What to do: Reproduce the following listing line for line, without changing anything.

Records provided:
BEGIN

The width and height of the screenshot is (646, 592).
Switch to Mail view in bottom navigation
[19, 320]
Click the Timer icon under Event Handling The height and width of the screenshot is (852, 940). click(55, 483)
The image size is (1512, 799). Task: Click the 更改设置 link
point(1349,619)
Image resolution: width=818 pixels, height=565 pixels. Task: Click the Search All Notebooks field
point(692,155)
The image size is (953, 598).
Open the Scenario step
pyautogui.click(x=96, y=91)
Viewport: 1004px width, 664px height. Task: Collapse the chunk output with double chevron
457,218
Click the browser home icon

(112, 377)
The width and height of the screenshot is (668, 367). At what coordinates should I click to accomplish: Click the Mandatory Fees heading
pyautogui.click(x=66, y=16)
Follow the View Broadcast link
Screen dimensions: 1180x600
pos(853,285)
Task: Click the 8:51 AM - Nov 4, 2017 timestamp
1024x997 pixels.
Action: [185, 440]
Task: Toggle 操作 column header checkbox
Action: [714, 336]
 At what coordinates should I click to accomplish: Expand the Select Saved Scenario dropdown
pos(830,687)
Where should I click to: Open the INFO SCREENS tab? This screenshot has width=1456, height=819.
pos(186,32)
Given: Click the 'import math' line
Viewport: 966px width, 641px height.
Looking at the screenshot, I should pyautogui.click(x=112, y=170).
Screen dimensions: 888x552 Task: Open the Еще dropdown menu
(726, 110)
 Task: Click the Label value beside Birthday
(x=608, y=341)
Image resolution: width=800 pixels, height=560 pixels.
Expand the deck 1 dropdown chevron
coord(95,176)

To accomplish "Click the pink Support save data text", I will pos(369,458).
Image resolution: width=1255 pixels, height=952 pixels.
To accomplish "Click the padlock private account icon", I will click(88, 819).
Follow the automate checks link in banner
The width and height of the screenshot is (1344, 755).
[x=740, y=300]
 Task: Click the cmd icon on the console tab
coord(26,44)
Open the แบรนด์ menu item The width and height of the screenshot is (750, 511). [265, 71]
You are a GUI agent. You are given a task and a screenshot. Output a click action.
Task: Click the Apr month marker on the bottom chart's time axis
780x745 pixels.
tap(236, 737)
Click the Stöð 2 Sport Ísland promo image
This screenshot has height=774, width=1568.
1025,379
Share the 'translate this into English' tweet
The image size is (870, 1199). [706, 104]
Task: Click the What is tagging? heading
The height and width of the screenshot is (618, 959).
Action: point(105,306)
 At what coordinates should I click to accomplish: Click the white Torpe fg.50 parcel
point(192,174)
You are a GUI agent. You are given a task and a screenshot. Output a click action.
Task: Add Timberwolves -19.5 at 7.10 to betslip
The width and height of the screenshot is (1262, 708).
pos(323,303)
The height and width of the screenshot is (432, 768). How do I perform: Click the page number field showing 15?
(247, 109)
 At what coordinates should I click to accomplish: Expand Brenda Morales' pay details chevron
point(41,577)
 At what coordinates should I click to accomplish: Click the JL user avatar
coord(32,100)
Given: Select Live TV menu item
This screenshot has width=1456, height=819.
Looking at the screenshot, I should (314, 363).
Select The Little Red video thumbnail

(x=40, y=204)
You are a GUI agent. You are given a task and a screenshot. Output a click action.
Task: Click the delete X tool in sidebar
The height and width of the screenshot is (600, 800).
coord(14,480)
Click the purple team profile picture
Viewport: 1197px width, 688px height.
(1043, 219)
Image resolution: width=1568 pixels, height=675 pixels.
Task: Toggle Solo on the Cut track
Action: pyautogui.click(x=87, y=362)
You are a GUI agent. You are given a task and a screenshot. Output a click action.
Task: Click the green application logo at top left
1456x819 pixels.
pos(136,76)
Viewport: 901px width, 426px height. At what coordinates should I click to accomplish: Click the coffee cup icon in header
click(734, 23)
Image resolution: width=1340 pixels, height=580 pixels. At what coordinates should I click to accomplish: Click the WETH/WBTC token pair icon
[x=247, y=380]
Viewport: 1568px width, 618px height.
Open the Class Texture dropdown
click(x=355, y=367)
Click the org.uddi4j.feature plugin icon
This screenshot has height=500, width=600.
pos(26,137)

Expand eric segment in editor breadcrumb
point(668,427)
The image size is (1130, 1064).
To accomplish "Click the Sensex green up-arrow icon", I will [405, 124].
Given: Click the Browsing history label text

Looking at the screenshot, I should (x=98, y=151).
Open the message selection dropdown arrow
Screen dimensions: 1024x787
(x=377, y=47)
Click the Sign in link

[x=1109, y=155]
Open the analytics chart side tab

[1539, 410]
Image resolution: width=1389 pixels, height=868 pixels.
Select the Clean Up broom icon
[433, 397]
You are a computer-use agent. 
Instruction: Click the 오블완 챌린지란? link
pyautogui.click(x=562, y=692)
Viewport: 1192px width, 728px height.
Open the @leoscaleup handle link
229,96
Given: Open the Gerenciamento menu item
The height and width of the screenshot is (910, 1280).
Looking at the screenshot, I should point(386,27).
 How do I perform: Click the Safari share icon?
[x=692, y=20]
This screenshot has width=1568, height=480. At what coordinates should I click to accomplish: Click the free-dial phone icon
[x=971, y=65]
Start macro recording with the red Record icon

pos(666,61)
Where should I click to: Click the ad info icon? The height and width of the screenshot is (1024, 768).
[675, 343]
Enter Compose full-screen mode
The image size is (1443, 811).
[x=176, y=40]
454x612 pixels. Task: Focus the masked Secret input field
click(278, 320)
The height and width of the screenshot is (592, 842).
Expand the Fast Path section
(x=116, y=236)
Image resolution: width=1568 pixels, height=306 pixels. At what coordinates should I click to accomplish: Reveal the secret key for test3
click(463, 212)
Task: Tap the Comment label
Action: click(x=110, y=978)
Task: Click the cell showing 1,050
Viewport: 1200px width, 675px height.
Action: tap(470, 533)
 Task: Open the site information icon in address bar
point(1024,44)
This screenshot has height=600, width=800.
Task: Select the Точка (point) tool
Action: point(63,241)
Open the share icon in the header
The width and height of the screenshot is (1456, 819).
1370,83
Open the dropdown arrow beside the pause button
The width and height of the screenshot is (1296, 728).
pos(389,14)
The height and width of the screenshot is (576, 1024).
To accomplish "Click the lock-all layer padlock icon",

END

Task solution:
The width and height of the screenshot is (646, 592).
Switch to Mail view in bottom navigation
[19, 320]
Click the Timer icon under Event Handling The height and width of the screenshot is (852, 940). click(55, 483)
The image size is (1512, 799). Task: Click the 更改设置 link
point(1349,619)
Image resolution: width=818 pixels, height=565 pixels. Task: Click the Search All Notebooks field
point(692,155)
The image size is (953, 598).
Open the Scenario step
pyautogui.click(x=96, y=91)
Viewport: 1004px width, 664px height. Task: Collapse the chunk output with double chevron
457,218
Click the browser home icon

(112, 377)
The width and height of the screenshot is (668, 367). At what coordinates should I click to accomplish: Click the Mandatory Fees heading
pyautogui.click(x=66, y=16)
Follow the View Broadcast link
Screen dimensions: 1180x600
pos(853,285)
Task: Click the 8:51 AM - Nov 4, 2017 timestamp
1024x997 pixels.
Action: [185, 440]
Task: Toggle 操作 column header checkbox
Action: [714, 336]
 At what coordinates should I click to accomplish: Expand the Select Saved Scenario dropdown
pos(830,687)
Where should I click to: Open the INFO SCREENS tab? This screenshot has width=1456, height=819.
pos(186,32)
Given: Click the 'import math' line
Viewport: 966px width, 641px height.
Looking at the screenshot, I should pyautogui.click(x=112, y=170).
Screen dimensions: 888x552 Task: Open the Еще dropdown menu
(726, 110)
 Task: Click the Label value beside Birthday
(x=608, y=341)
Image resolution: width=800 pixels, height=560 pixels.
Expand the deck 1 dropdown chevron
coord(95,176)

To accomplish "Click the pink Support save data text", I will pos(369,458).
Image resolution: width=1255 pixels, height=952 pixels.
To accomplish "Click the padlock private account icon", I will click(88, 819).
Follow the automate checks link in banner
The width and height of the screenshot is (1344, 755).
[x=740, y=300]
 Task: Click the cmd icon on the console tab
coord(26,44)
Open the แบรนด์ menu item The width and height of the screenshot is (750, 511). [265, 71]
You are a GUI agent. You are given a task and a screenshot. Output a click action.
Task: Click the Apr month marker on the bottom chart's time axis
780x745 pixels.
tap(236, 737)
Click the Stöð 2 Sport Ísland promo image
This screenshot has height=774, width=1568.
1025,379
Share the 'translate this into English' tweet
The image size is (870, 1199). [706, 104]
Task: Click the What is tagging? heading
The height and width of the screenshot is (618, 959).
Action: point(105,306)
 At what coordinates should I click to accomplish: Click the white Torpe fg.50 parcel
point(192,174)
You are a GUI agent. You are given a task and a screenshot. Output a click action.
Task: Add Timberwolves -19.5 at 7.10 to betslip
The width and height of the screenshot is (1262, 708).
pos(323,303)
The height and width of the screenshot is (432, 768). How do I perform: Click the page number field showing 15?
(247, 109)
 At what coordinates should I click to accomplish: Expand Brenda Morales' pay details chevron
point(41,577)
 At what coordinates should I click to accomplish: Click the JL user avatar
coord(32,100)
Given: Select Live TV menu item
This screenshot has width=1456, height=819.
Looking at the screenshot, I should (314, 363).
Select The Little Red video thumbnail

(x=40, y=204)
You are a GUI agent. You are given a task and a screenshot. Output a click action.
Task: Click the delete X tool in sidebar
The height and width of the screenshot is (600, 800).
coord(14,480)
Click the purple team profile picture
Viewport: 1197px width, 688px height.
(1043, 219)
Image resolution: width=1568 pixels, height=675 pixels.
Task: Toggle Solo on the Cut track
Action: pyautogui.click(x=87, y=362)
You are a GUI agent. You are given a task and a screenshot. Output a click action.
Task: Click the green application logo at top left
1456x819 pixels.
pos(136,76)
Viewport: 901px width, 426px height. At what coordinates should I click to accomplish: Click the coffee cup icon in header
click(734, 23)
Image resolution: width=1340 pixels, height=580 pixels. At what coordinates should I click to accomplish: Click the WETH/WBTC token pair icon
[x=247, y=380]
Viewport: 1568px width, 618px height.
Open the Class Texture dropdown
click(x=355, y=367)
Click the org.uddi4j.feature plugin icon
This screenshot has height=500, width=600.
pos(26,137)

Expand eric segment in editor breadcrumb
point(668,427)
The image size is (1130, 1064).
To accomplish "Click the Sensex green up-arrow icon", I will [405, 124].
Given: Click the Browsing history label text

Looking at the screenshot, I should (x=98, y=151).
Open the message selection dropdown arrow
Screen dimensions: 1024x787
(x=377, y=47)
Click the Sign in link

[x=1109, y=155]
Open the analytics chart side tab

[1539, 410]
Image resolution: width=1389 pixels, height=868 pixels.
Select the Clean Up broom icon
[433, 397]
You are a computer-use agent. 
Instruction: Click the 오블완 챌린지란? link
pyautogui.click(x=562, y=692)
Viewport: 1192px width, 728px height.
Open the @leoscaleup handle link
229,96
Given: Open the Gerenciamento menu item
The height and width of the screenshot is (910, 1280).
Looking at the screenshot, I should point(386,27).
 How do I perform: Click the Safari share icon?
[x=692, y=20]
This screenshot has width=1568, height=480. At what coordinates should I click to accomplish: Click the free-dial phone icon
[x=971, y=65]
Start macro recording with the red Record icon

pos(666,61)
Where should I click to: Click the ad info icon? The height and width of the screenshot is (1024, 768).
[675, 343]
Enter Compose full-screen mode
The image size is (1443, 811).
[x=176, y=40]
454x612 pixels. Task: Focus the masked Secret input field
click(278, 320)
The height and width of the screenshot is (592, 842).
Expand the Fast Path section
(x=116, y=236)
Image resolution: width=1568 pixels, height=306 pixels. At what coordinates should I click to accomplish: Reveal the secret key for test3
click(463, 212)
Task: Tap the Comment label
Action: click(x=110, y=978)
Task: Click the cell showing 1,050
Viewport: 1200px width, 675px height.
Action: tap(470, 533)
 Task: Open the site information icon in address bar
point(1024,44)
This screenshot has height=600, width=800.
Task: Select the Точка (point) tool
Action: point(63,241)
Open the share icon in the header
The width and height of the screenshot is (1456, 819).
1370,83
Open the dropdown arrow beside the pause button
The width and height of the screenshot is (1296, 728).
pos(389,14)
The height and width of the screenshot is (576, 1024).
To accomplish "Click the lock-all layer padlock icon",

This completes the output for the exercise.